By the time I got my own home version of Dance Dance Revolution four and a half years after I first started playing, I realized the game was a lot more to me than a form of exercise and entertainment.
When I play DDR, it reminds me:
Be in the moment.I try to maintain much of my DDR outlook in the rest of my life, but some lessons are easy to forget when the stakes are significant. Fortunately, it only takes a quick game to reset my brain.
Don't be afraid to fail.
Misstep? Keep going.
Don't take it too seriously.
Enjoy the silliness of it. Laugh, particularly at myself when I get too serious anyway.
If I really want to improve my score for a particular song, practice. Better yet, practice at a difficulty level beyond my ability; I'll improve faster and will likely do better than I expected.
When my brain says a step pattern is too hard for me, find a new yet familiar way to think of it. (I had a very hard time with corners--jumps which require hitting an up or down arrow at the same time as a left or right arrow--until I stopped calling them impossible and redefined them as rotated up-down or left-right jumps which were easy for me.)

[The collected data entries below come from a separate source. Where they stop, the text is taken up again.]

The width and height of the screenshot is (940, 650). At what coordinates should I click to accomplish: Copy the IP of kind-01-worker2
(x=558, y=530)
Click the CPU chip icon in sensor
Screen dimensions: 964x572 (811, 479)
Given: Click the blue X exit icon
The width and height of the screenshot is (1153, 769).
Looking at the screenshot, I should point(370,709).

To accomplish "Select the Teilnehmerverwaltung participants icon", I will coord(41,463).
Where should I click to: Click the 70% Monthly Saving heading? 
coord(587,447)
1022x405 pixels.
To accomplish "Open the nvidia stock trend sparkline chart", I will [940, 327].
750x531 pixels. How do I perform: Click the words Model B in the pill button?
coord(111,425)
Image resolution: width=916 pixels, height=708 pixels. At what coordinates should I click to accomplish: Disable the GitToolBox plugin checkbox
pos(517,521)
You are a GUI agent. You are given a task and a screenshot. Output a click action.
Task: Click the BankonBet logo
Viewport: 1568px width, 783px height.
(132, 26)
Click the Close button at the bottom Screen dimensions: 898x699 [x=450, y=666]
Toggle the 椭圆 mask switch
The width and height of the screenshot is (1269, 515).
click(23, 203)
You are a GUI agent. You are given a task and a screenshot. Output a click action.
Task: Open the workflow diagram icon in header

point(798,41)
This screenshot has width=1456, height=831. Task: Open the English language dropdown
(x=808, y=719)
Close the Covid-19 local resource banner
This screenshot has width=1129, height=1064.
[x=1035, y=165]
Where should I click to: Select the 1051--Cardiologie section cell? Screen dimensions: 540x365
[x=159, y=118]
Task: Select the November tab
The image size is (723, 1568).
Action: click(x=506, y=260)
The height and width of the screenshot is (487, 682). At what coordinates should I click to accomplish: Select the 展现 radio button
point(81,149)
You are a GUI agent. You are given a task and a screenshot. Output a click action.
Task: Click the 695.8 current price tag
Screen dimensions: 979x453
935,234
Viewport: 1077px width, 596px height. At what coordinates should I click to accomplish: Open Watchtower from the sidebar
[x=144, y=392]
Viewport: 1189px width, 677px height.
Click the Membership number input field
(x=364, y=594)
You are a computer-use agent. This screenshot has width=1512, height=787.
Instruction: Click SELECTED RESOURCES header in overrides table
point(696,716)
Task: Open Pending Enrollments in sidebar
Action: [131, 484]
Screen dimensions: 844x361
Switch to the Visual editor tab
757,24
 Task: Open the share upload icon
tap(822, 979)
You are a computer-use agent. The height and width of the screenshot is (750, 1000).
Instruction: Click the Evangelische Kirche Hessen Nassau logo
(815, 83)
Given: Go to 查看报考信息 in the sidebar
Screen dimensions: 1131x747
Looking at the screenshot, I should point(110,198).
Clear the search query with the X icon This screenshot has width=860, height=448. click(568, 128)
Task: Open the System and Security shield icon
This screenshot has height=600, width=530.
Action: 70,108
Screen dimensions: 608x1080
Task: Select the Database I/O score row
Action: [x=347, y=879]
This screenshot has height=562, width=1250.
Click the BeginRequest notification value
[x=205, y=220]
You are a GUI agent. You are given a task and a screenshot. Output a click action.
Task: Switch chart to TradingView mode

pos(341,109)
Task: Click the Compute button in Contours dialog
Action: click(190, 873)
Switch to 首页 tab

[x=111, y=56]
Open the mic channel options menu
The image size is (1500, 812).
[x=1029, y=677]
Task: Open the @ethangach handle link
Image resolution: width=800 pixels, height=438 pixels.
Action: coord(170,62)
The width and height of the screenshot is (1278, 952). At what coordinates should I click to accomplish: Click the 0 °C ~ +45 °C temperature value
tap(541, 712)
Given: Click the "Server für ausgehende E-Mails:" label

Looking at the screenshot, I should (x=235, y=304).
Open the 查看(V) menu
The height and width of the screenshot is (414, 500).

Amidst the chaos of seizure-inducing graphics, scrolling arrows, music, and a dude's audio commentary, hitting
perfects is very satisfying.
Playing the game is an energizing break.
Adding flair and playing songs in new ways is fun.
Check out the backgrounds and dance moves of the digital characters from time to time even though tunnel vision makes following the arrows easier.
Don't think too much, stay in the body. (For a long time, hearing the announcer say I'd achieved a 100 step streak would precipitate a misstep within the next five arrows.)
When I'm able to dance a song well while distracted, it's time for a new challenge.